The day before my trip to Burgundy, Boris kindly announced that any UK nationals returning to Britain from France will be expected to self-isolate for 14 days. With an 8am flight booked to Paris and the rule coming into effect after 4am, I was particularly irritated to be presented with another corona virus conundrum. Had I flown 12 hours earlier I would not be facing a moral dilemma and I did not want to change my plans. With 36 hours until my flight was due to take off, I scrutinised headlines and trawled the internet, trying to confirm if France really was going to retaliate by imposing a 14 day quarantine period on any UK arrivals after the same date. Neither the french ministry’s website nor the twitter accounts of its government officials offered a conclusive answer. I clung onto the vague connotations of words like “could” and phrases like “possible reciprocity” as a way to justify my race to cross the border before any real laws were enforced. My brain went in overdrive as I asked myself how I could go ahead with my holiday and also slither out of self-isolating.


15/08/20

At 1am, a few hours before my alarm was going to wake me for my journey to the airport, I decided to check my emails since I couldn’t focus on sleeping. There it was, an email from EasyJet not cancelling my flight but telling me that flight amendments were *FREE* until Sunday 16th. I explored the site’s flight alternatives once more. Before I could stop my impulsive fingers from tapping ‘pay now’ I had spent £1.95 changing my homeward flight from the 21st to the 27th. And instead of Paris to London I was flying Geneva to Palermo. Whoops. At 5:45am somewhere in the tired hugs I gave mum and dad my new plan slipped out. That woke them up. I could hear the panic rising in their voices as they tried to reason with their mad, restless, defiant daughter. They were worried I was making a stupid decision heading into the belly of the beast, the city whose rate of infection seemed to be spiking and they were offended that my week long trip could well turn into ditching them for 4. Dad begrudgingly drove me to Clapham junction in the morning mist and waved me off. See you in a month then?! Or back here by lunch if you’re flight is cancelled or if you change your mind! I knew his last sentence was overly hopeful. A pang of guilt filled my stomach as I headed for the train to Gatwick.
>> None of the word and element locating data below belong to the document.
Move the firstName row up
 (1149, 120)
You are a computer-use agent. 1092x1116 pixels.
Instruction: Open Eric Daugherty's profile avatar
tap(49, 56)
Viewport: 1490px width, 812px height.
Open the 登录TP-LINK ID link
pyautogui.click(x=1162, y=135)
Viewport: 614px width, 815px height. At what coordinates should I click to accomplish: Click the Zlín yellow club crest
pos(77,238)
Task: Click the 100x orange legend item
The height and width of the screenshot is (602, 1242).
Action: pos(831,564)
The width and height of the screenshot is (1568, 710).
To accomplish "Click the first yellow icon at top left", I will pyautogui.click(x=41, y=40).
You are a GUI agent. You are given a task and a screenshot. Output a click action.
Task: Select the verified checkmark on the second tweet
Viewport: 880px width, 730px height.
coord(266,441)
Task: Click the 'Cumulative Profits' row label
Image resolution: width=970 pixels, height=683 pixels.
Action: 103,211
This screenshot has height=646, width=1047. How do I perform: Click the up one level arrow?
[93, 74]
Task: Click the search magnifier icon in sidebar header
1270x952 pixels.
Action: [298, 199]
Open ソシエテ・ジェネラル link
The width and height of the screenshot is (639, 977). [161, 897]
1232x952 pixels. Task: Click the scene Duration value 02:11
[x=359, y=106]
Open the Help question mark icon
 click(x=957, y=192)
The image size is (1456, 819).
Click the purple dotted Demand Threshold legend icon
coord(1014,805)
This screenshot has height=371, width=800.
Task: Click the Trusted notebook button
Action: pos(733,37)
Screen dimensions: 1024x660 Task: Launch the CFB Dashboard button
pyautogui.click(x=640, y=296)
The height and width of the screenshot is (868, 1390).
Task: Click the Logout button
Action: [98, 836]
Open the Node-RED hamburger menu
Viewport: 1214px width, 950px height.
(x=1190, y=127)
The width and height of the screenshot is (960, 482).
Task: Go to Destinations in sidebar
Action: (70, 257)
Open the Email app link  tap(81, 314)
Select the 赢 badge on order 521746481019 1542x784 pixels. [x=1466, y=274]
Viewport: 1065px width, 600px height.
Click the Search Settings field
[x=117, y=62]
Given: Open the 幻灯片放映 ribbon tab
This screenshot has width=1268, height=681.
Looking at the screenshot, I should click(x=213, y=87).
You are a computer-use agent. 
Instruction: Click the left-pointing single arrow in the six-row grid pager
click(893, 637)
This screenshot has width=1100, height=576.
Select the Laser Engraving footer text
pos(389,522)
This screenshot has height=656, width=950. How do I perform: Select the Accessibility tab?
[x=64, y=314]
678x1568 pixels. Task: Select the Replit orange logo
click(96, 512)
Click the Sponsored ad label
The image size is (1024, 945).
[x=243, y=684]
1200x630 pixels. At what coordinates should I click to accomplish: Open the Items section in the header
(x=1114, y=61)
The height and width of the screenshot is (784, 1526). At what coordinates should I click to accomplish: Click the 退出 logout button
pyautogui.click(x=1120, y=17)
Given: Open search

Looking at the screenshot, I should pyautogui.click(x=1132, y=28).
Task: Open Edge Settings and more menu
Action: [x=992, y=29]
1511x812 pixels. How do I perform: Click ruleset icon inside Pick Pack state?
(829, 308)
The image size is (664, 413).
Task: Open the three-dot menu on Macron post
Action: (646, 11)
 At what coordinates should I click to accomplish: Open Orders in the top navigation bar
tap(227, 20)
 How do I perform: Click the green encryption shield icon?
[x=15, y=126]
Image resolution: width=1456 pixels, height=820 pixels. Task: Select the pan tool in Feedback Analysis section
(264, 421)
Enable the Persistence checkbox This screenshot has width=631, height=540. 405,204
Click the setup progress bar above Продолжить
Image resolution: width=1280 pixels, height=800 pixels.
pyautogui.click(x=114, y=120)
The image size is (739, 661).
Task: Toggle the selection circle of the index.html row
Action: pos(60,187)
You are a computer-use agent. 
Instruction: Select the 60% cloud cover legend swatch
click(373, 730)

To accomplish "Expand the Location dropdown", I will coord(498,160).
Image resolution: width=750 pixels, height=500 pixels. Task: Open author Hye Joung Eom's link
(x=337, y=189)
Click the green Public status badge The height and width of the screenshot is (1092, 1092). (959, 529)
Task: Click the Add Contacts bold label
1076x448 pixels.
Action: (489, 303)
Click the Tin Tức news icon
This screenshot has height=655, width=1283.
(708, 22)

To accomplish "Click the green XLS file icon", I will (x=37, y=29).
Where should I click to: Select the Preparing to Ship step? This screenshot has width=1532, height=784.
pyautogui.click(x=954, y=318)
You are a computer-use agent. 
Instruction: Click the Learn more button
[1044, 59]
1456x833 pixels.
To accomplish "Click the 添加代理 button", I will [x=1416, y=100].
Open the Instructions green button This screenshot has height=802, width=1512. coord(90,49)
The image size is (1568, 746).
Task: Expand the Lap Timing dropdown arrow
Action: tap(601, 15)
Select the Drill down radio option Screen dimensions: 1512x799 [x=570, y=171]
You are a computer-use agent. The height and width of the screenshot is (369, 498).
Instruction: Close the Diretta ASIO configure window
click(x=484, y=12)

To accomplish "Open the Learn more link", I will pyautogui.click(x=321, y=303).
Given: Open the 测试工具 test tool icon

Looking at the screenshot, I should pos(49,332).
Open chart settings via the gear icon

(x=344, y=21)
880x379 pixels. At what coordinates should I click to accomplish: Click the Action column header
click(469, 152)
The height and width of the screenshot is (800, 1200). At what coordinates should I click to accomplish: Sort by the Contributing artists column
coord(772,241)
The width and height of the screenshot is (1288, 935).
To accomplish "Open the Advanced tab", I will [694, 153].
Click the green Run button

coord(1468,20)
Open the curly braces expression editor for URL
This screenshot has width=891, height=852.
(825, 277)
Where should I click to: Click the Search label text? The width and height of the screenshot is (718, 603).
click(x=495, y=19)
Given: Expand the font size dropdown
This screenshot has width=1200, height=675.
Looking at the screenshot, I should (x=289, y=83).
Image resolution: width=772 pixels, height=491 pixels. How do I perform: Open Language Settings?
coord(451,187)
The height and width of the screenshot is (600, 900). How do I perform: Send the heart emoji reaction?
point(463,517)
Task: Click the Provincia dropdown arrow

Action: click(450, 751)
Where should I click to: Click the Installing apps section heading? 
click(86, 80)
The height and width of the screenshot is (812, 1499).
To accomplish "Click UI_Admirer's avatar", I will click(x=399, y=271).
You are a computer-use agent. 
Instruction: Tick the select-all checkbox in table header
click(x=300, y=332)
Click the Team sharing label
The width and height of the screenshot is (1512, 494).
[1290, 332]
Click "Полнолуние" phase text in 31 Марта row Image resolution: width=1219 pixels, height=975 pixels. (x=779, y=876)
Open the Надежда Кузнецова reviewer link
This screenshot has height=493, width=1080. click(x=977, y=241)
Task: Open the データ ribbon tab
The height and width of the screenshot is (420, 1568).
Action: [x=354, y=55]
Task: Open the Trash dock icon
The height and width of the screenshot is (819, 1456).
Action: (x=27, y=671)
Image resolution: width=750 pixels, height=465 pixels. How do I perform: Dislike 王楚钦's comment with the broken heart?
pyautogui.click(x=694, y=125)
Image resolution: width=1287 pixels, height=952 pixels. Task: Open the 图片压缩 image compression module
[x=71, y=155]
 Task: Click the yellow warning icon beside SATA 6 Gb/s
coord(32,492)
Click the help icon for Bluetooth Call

It only took 20 minutes after my departure from Wandsworth for me to receive an onslaught of parental texts dissuading me from my travels, telling me this was a very bad idea. My favourite one was mum’s screenshot of a headline from The Thurrock Gazette saying “travellers will have to quarantine for 14 days after arrival in France.” Not only was this the exact repetition of the speculation we were reading at lunch the day before, but it was also the same as yesterday’s headlines announced by actual mainstream media outlets. When thinking about a career in journalism, someone once advised me to avoid any paper with ‘gazette’ in its name, as such a news source was not to be taken seriously. In spite of scoffing into my face mask, the fear did still linger. What if I was making a terrible mistake? What if border control sent me home? What if I catch corona virus and give it to Grace and her family? I mentally swatted away all of these thoughts with one question: yeah but what’s the worst that could happen? No combination of cold feet or scaremongering headlines from all the newspapers, journals and gazettes under the sun were going to stop me from leaving the UK and exercising my freedom to its maximum capacity.


I’ve settled in seat 28F after moving twice in order to have a row to myself. It baffles me that EasyJet would allocate seats to 3 people in a row instead of trying to keep customers safely distanced bearing in mind the flights are all half empty. The pilot has asked cabin crew to prepare for landing. But I felt that announcement was a direct order, telling me to emotionally, mentally and physically prepare. I’ve got an RER to Les Halles, a metro to Bercy and a 12 minute walk between me and a car ride to Burgundy. I don’t think I’ve ever wanted to get in and out of Paris this quickly in my life but I’ve definitely got enough sanitiser and hopefully enough sanity to make it.